• **Given problem**
Switch every "Where should I click to" in the records to "Where do I click to" and leave everything else unchanged.

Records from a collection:
───
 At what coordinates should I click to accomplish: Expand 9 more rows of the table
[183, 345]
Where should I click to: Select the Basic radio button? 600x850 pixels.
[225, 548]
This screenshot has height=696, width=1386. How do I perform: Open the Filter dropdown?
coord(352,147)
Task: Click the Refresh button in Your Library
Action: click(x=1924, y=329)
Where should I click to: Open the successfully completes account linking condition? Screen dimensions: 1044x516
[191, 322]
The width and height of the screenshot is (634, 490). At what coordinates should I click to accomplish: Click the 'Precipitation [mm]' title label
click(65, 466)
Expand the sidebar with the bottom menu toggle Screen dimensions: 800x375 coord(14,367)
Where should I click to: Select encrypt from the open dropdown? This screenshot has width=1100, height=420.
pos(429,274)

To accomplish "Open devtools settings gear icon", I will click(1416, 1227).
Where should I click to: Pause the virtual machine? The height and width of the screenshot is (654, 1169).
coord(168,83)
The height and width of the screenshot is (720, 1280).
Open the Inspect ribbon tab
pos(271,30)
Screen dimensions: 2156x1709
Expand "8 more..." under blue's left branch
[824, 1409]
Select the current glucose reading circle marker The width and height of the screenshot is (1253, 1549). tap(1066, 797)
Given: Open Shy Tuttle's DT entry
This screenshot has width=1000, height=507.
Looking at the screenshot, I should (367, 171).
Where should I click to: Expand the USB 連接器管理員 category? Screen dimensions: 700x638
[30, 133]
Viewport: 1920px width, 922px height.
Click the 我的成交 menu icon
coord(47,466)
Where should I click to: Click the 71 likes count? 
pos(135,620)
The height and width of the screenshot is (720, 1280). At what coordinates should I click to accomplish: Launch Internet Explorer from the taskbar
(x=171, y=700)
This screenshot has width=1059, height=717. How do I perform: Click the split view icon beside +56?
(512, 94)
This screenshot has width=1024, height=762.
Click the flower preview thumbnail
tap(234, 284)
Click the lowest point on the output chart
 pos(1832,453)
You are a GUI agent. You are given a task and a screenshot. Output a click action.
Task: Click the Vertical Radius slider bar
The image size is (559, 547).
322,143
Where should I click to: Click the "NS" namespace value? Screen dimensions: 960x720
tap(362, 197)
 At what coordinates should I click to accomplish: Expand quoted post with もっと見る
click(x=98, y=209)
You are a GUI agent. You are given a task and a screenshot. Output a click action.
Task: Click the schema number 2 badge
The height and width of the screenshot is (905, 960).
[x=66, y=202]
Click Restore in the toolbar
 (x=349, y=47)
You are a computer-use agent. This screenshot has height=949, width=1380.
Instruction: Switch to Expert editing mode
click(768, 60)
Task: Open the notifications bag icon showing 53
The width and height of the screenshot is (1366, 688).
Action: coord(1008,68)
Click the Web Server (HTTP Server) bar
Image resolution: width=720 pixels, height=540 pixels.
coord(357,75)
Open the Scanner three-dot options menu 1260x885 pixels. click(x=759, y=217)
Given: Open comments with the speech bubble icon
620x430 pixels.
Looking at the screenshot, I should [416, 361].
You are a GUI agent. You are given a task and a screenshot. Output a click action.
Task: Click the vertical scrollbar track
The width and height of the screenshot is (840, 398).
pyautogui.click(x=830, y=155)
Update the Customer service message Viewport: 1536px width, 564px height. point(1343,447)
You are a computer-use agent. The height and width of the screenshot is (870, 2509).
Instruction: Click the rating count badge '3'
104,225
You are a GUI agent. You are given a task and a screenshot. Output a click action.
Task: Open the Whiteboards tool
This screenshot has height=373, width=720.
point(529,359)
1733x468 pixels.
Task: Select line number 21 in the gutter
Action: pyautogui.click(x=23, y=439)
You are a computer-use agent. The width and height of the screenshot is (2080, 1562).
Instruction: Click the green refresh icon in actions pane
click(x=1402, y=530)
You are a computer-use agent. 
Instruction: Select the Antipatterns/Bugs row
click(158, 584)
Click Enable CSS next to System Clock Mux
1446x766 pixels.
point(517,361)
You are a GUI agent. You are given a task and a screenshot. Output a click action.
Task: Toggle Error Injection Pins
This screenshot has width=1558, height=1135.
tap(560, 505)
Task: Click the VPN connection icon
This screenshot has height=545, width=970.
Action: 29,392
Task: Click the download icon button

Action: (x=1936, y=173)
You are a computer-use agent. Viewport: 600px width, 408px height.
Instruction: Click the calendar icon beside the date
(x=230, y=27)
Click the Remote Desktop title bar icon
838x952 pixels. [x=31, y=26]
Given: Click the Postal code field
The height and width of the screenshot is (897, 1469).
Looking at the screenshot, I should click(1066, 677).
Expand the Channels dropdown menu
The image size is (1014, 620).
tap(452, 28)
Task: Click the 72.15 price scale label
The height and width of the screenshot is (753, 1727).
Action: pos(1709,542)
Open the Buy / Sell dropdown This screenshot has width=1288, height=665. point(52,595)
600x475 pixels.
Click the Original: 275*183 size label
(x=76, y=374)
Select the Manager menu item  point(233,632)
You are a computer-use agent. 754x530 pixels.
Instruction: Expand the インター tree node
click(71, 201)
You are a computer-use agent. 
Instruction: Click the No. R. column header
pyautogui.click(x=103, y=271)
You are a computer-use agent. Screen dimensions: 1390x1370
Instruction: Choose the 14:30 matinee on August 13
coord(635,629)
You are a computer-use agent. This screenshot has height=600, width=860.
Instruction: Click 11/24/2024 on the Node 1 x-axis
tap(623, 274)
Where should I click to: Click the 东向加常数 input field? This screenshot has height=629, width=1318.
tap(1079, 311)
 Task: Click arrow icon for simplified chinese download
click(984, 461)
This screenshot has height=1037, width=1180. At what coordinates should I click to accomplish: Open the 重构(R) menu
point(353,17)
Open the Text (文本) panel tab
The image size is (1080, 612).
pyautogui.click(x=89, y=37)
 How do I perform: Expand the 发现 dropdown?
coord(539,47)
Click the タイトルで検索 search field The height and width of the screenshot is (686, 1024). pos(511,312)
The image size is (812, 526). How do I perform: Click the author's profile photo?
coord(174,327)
───
• **Task answer**
 At what coordinates should I click to accomplish: Expand 9 more rows of the table
[183, 345]
Where do I click to: Select the Basic radio button? 600x850 pixels.
[225, 548]
This screenshot has height=696, width=1386. How do I perform: Open the Filter dropdown?
coord(352,147)
Task: Click the Refresh button in Your Library
Action: click(x=1924, y=329)
Where do I click to: Open the successfully completes account linking condition? Screen dimensions: 1044x516
[191, 322]
The width and height of the screenshot is (634, 490). At what coordinates should I click to accomplish: Click the 'Precipitation [mm]' title label
click(65, 466)
Expand the sidebar with the bottom menu toggle Screen dimensions: 800x375 coord(14,367)
Where do I click to: Select encrypt from the open dropdown? This screenshot has width=1100, height=420.
pos(429,274)

To accomplish "Open devtools settings gear icon", I will click(1416, 1227).
Where do I click to: Pause the virtual machine? The height and width of the screenshot is (654, 1169).
coord(168,83)
The height and width of the screenshot is (720, 1280).
Open the Inspect ribbon tab
pos(271,30)
Screen dimensions: 2156x1709
Expand "8 more..." under blue's left branch
[824, 1409]
Select the current glucose reading circle marker The width and height of the screenshot is (1253, 1549). tap(1066, 797)
Given: Open Shy Tuttle's DT entry
This screenshot has width=1000, height=507.
Looking at the screenshot, I should (367, 171).
Where do I click to: Expand the USB 連接器管理員 category? Screen dimensions: 700x638
[30, 133]
Viewport: 1920px width, 922px height.
Click the 我的成交 menu icon
coord(47,466)
Where do I click to: Click the 71 likes count? 
pos(135,620)
The height and width of the screenshot is (720, 1280). At what coordinates should I click to accomplish: Launch Internet Explorer from the taskbar
(x=171, y=700)
This screenshot has width=1059, height=717. How do I perform: Click the split view icon beside +56?
(512, 94)
This screenshot has width=1024, height=762.
Click the flower preview thumbnail
tap(234, 284)
Click the lowest point on the output chart
 pos(1832,453)
You are a GUI agent. You are given a task and a screenshot. Output a click action.
Task: Click the Vertical Radius slider bar
The image size is (559, 547).
322,143
Where do I click to: Click the "NS" namespace value? Screen dimensions: 960x720
tap(362, 197)
 At what coordinates should I click to accomplish: Expand quoted post with もっと見る
click(x=98, y=209)
You are a GUI agent. You are given a task and a screenshot. Output a click action.
Task: Click the schema number 2 badge
The height and width of the screenshot is (905, 960).
[x=66, y=202]
Click Restore in the toolbar
 (x=349, y=47)
You are a computer-use agent. This screenshot has height=949, width=1380.
Instruction: Switch to Expert editing mode
click(768, 60)
Task: Open the notifications bag icon showing 53
The width and height of the screenshot is (1366, 688).
Action: coord(1008,68)
Click the Web Server (HTTP Server) bar
Image resolution: width=720 pixels, height=540 pixels.
coord(357,75)
Open the Scanner three-dot options menu 1260x885 pixels. click(x=759, y=217)
Given: Open comments with the speech bubble icon
620x430 pixels.
Looking at the screenshot, I should [416, 361].
You are a GUI agent. You are given a task and a screenshot. Output a click action.
Task: Click the vertical scrollbar track
The width and height of the screenshot is (840, 398).
pyautogui.click(x=830, y=155)
Update the Customer service message Viewport: 1536px width, 564px height. point(1343,447)
You are a computer-use agent. The height and width of the screenshot is (870, 2509).
Instruction: Click the rating count badge '3'
104,225
You are a GUI agent. You are given a task and a screenshot. Output a click action.
Task: Open the Whiteboards tool
This screenshot has height=373, width=720.
point(529,359)
1733x468 pixels.
Task: Select line number 21 in the gutter
Action: pyautogui.click(x=23, y=439)
You are a computer-use agent. The width and height of the screenshot is (2080, 1562).
Instruction: Click the green refresh icon in actions pane
click(x=1402, y=530)
You are a computer-use agent. 
Instruction: Select the Antipatterns/Bugs row
click(158, 584)
Click Enable CSS next to System Clock Mux
1446x766 pixels.
point(517,361)
You are a GUI agent. You are given a task and a screenshot. Output a click action.
Task: Toggle Error Injection Pins
This screenshot has width=1558, height=1135.
tap(560, 505)
Task: Click the VPN connection icon
This screenshot has height=545, width=970.
Action: 29,392
Task: Click the download icon button

Action: (x=1936, y=173)
You are a computer-use agent. Viewport: 600px width, 408px height.
Instruction: Click the calendar icon beside the date
(x=230, y=27)
Click the Remote Desktop title bar icon
838x952 pixels. [x=31, y=26]
Given: Click the Postal code field
The height and width of the screenshot is (897, 1469).
Looking at the screenshot, I should click(1066, 677).
Expand the Channels dropdown menu
The image size is (1014, 620).
tap(452, 28)
Task: Click the 72.15 price scale label
The height and width of the screenshot is (753, 1727).
Action: pos(1709,542)
Open the Buy / Sell dropdown This screenshot has width=1288, height=665. point(52,595)
600x475 pixels.
Click the Original: 275*183 size label
(x=76, y=374)
Select the Manager menu item  point(233,632)
You are a computer-use agent. 754x530 pixels.
Instruction: Expand the インター tree node
click(71, 201)
You are a computer-use agent. 
Instruction: Click the No. R. column header
pyautogui.click(x=103, y=271)
You are a computer-use agent. Screen dimensions: 1390x1370
Instruction: Choose the 14:30 matinee on August 13
coord(635,629)
You are a computer-use agent. This screenshot has height=600, width=860.
Instruction: Click 11/24/2024 on the Node 1 x-axis
tap(623, 274)
Where do I click to: Click the 东向加常数 input field? This screenshot has height=629, width=1318.
tap(1079, 311)
 Task: Click arrow icon for simplified chinese download
click(984, 461)
This screenshot has height=1037, width=1180. At what coordinates should I click to accomplish: Open the 重构(R) menu
point(353,17)
Open the Text (文本) panel tab
The image size is (1080, 612).
pyautogui.click(x=89, y=37)
 How do I perform: Expand the 发现 dropdown?
coord(539,47)
Click the タイトルで検索 search field The height and width of the screenshot is (686, 1024). pos(511,312)
The image size is (812, 526). How do I perform: Click the author's profile photo?
coord(174,327)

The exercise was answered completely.